Functional characterization of inactivating ABCC8 variants causing congenital hyperinsulinism

Abstract

AbstractCongenital hyperinsulinism (CHI; OMIM: 256450) is characterized by persistent insulin secretion despite severe hypoglycemia. The most common causes are variants in the ATP‐binding cassette subfamily C member 8(ABCC8) and potassium inwardly‐rectifying channel subfamily J member 11(KCNJ11) genes. These encode ATP‐sensitive potassium (KATP) channel subunit sulfonylurea receptor 1 (SUR1) and inwardly rectifying potassium channel (Kir6.2) proteins.

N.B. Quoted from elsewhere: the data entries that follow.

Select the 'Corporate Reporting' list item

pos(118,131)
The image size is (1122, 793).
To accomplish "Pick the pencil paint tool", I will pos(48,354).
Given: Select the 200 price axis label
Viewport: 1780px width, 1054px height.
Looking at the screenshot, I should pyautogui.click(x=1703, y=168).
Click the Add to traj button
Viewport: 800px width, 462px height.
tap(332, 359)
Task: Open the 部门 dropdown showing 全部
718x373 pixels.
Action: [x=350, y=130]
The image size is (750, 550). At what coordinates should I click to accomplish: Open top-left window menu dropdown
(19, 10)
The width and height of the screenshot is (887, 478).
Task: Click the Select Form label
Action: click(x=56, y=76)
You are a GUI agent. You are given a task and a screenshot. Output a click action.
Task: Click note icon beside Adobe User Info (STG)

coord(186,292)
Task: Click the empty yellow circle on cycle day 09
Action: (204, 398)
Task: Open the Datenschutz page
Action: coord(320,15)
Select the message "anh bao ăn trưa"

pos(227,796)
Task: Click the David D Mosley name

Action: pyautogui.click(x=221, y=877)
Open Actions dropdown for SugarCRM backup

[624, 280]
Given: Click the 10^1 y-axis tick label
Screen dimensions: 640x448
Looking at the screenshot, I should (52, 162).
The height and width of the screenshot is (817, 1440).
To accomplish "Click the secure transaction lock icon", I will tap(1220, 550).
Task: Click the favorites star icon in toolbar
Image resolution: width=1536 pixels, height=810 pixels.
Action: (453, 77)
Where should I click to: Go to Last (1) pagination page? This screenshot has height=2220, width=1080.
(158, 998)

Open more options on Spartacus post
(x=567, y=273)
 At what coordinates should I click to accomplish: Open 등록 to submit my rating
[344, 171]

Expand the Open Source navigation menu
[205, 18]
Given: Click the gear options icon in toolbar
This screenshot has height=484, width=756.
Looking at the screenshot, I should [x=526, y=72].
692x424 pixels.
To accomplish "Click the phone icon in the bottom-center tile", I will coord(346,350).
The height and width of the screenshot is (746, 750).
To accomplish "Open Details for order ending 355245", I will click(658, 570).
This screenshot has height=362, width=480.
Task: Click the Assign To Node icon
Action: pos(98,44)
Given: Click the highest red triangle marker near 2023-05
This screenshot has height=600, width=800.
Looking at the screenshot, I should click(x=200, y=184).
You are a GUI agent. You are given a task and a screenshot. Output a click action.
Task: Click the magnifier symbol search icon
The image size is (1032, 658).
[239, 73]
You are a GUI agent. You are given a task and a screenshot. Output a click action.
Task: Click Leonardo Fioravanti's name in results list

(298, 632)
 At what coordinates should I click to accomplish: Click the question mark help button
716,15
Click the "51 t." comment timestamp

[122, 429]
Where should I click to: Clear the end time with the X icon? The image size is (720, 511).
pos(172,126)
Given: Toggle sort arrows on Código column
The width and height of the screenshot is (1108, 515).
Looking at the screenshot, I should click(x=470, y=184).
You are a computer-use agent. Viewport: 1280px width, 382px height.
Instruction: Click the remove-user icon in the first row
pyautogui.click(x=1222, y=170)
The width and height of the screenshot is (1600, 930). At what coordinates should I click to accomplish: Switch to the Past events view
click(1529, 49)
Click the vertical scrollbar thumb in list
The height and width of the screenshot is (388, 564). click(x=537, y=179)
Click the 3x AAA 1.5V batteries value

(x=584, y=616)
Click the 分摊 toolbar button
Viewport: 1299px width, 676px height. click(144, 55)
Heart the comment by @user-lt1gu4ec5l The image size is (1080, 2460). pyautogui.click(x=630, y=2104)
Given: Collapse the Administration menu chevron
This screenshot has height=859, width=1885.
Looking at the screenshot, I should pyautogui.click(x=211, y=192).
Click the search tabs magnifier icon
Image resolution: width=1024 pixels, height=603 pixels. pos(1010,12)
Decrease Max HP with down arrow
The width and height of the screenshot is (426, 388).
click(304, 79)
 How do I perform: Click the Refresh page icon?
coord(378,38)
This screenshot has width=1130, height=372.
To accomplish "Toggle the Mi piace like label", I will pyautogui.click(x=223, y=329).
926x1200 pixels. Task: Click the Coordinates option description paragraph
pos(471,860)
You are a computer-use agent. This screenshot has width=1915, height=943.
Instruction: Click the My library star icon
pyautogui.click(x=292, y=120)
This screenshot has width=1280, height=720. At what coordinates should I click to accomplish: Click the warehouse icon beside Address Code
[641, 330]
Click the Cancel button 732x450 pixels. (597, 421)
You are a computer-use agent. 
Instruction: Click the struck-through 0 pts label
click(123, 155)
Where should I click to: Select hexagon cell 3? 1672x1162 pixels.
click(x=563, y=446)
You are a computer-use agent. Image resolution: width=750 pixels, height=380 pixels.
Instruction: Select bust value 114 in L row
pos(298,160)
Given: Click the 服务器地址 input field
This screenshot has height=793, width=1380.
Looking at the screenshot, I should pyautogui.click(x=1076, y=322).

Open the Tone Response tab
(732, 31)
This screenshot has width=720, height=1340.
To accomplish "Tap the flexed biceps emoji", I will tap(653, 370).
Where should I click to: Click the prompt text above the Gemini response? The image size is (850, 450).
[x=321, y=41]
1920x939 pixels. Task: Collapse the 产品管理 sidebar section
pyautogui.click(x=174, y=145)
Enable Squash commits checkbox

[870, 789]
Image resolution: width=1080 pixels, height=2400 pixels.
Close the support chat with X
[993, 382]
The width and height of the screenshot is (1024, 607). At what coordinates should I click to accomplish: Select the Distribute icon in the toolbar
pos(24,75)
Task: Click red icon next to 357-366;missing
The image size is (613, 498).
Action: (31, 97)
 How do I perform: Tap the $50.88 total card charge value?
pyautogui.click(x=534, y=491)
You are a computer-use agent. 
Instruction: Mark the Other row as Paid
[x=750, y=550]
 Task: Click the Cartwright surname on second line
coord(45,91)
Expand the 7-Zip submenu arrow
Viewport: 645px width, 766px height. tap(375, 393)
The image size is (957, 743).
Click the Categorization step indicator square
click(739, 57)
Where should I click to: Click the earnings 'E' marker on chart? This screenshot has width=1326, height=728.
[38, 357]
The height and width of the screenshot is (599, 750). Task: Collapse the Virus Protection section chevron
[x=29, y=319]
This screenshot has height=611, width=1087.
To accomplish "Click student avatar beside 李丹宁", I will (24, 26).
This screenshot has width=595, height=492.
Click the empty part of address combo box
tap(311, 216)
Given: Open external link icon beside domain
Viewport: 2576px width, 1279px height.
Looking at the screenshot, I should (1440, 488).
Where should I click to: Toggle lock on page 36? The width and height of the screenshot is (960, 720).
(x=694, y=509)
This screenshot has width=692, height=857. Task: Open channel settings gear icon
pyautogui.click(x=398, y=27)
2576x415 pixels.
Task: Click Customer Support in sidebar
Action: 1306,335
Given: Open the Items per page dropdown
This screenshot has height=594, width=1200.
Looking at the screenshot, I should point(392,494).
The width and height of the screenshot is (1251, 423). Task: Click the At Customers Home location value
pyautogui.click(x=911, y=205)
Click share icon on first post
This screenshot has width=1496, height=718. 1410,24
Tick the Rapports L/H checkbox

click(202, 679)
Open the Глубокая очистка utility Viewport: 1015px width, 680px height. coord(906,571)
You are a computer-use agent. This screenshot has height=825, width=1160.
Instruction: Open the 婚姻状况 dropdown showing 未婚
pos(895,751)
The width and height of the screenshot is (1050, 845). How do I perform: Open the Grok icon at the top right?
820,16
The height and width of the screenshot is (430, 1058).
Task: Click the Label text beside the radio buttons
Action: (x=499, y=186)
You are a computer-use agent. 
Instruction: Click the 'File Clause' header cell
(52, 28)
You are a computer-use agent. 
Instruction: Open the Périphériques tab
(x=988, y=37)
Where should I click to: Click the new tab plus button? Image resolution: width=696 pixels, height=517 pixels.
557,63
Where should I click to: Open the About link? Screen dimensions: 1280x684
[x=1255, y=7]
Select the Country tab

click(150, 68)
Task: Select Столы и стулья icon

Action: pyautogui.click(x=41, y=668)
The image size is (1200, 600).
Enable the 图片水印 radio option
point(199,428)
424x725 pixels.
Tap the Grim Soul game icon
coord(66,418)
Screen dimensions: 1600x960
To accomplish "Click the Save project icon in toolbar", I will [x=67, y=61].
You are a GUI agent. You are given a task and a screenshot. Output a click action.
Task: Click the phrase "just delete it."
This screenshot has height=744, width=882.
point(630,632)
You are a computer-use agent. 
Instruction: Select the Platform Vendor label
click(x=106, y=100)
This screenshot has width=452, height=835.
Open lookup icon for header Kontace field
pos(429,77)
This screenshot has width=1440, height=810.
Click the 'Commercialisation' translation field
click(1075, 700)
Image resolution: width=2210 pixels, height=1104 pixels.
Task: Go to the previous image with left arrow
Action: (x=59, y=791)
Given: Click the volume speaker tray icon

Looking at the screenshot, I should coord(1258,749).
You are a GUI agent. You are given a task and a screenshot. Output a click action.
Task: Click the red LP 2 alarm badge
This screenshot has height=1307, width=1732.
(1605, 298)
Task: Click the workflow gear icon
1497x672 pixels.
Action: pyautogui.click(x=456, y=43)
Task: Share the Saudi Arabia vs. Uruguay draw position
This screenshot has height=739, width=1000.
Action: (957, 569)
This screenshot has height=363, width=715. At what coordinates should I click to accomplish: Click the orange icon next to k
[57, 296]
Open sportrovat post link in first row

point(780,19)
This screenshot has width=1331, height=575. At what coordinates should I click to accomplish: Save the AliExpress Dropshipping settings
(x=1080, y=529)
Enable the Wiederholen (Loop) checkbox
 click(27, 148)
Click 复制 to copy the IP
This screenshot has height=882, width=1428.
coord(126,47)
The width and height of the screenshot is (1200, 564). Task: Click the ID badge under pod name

A 7‐day‐old male infant presented with frequent hypoglycemic episodes and was clinically diagnosed with CHI, underwent trio‐whole‐exome sequencing, revealing compound heterozygous ABCC8 variants (c.307C>T, p.His103Tyr; and c.3313_3315del, p.Ile1105del) were identified. In human embryonic kidney 293 (HEK293) and rat insulinoma cells (INS‐1) transfected with wild‐type and variant plasmids, KATP channels formed by p.His103Tyr were delivered to the plasma membrane, whereas p.Ile1105del or double variants (p.His103Tyr coupled with p.Ile1105del) failed to be transported to the plasma membrane. Compared to wild‐type channels, the channels formed by the variants (p.His103Tyr; p.Ile1105del) had elevated basal [Ca2+]i, but did not respond to stimulation by glucose. Our results provide evidence that the two ABCC8 variants may be related to CHI owing to defective trafficking and dysfunction of KATP channels.